87 Md. 153 | Md. | 1898

Fowler, J.,

delivered the opinion of the Court.

This is an action to recover damages for injuries to the plaintiff alleged to have been caused by the negligence of the defendant Railroad Company on the evening of December 28th, 1891, at Wilmington, Del. The suit was commenced in the Circuit Court of Cecil County on the 5th December, 1894. On the 14th of January following, the declaration was filed. The case appears to have been continued by consent from term to term until the 25th March, 1897, when the plaintiff filed a suggestion and affidavit for removal, and the record was thereupon sent to the Circuit Court for Kent County. On the 20th of April following the defendant filed a suggestion for removal, and the record was accordingly sent to the Circuit Court for Harford County and was filed there on the 26th April, 1897, and the trial was commenced in that Court on the 8th June of the same year, and on the 1 ith of the same month the learned Judge below instructed the jury that there was no evidence in the case legally sufficient to entitle the plaintiff to recover. On the 23rd June judgment on the verdict was entered, and the same day the defendant appealed.

The sole question involved in this appeal is whether the jury were properly instructed to find a verdict for the defendant. We think the learned Judge below was quite right in taking the case from the jury.

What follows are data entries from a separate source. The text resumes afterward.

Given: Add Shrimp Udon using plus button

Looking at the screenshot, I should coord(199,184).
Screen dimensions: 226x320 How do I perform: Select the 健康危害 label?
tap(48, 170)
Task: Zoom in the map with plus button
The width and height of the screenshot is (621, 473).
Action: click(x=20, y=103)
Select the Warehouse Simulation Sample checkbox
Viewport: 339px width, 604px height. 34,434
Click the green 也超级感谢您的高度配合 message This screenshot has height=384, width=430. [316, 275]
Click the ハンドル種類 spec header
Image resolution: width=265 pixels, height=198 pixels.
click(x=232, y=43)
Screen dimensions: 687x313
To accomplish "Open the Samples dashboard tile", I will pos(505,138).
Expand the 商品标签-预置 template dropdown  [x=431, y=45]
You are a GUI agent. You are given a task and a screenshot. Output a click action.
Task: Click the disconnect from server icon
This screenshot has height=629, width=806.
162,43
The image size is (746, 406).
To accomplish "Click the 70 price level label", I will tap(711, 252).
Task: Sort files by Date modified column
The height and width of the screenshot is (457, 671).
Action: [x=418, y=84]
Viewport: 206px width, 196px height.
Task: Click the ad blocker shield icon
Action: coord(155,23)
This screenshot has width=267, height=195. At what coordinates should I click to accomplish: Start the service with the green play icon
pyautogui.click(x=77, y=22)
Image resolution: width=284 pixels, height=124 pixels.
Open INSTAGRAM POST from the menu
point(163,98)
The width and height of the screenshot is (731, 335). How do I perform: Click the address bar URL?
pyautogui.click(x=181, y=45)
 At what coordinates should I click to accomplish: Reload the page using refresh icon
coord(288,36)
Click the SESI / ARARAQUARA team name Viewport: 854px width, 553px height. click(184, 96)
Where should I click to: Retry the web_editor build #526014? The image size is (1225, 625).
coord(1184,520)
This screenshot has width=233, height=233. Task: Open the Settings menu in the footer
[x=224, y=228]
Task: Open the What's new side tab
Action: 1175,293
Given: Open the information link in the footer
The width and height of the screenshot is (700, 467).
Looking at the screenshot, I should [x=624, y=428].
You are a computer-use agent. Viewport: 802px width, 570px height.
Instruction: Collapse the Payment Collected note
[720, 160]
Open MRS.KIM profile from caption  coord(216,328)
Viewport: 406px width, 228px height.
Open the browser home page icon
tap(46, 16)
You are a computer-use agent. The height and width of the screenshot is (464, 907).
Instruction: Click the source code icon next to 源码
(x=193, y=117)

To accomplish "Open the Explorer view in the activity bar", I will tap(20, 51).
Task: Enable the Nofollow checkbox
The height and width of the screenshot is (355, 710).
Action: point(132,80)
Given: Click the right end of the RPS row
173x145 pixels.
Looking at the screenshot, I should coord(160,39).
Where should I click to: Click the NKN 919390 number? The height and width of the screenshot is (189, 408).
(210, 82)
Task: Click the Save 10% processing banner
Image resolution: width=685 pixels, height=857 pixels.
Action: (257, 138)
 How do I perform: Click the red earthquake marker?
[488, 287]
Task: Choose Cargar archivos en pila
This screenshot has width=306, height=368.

The general principles which must govern the decision of this case are well settled in this State, and it is unnecessary, therefore, to look for authorities in other States, however interesting and instructive they may be. A number of those cited by the appellant, notably those reported in 89th, 107th and 175th Pa. State Rep., are cases which relate to *155the principles which are well settled in reference to injuries inflicted by a railroad company at public crossings. Such adjudications have no application to the case before us, for when injured the plaintiff was, and is conceded to have been, a trespasser on the track of the defendant company, where it had ‘ ‘ the exclusive right of way for the operation of its trains.” B. & O. R. R. Co. v. State, use Schroeder, 69 Md. 555.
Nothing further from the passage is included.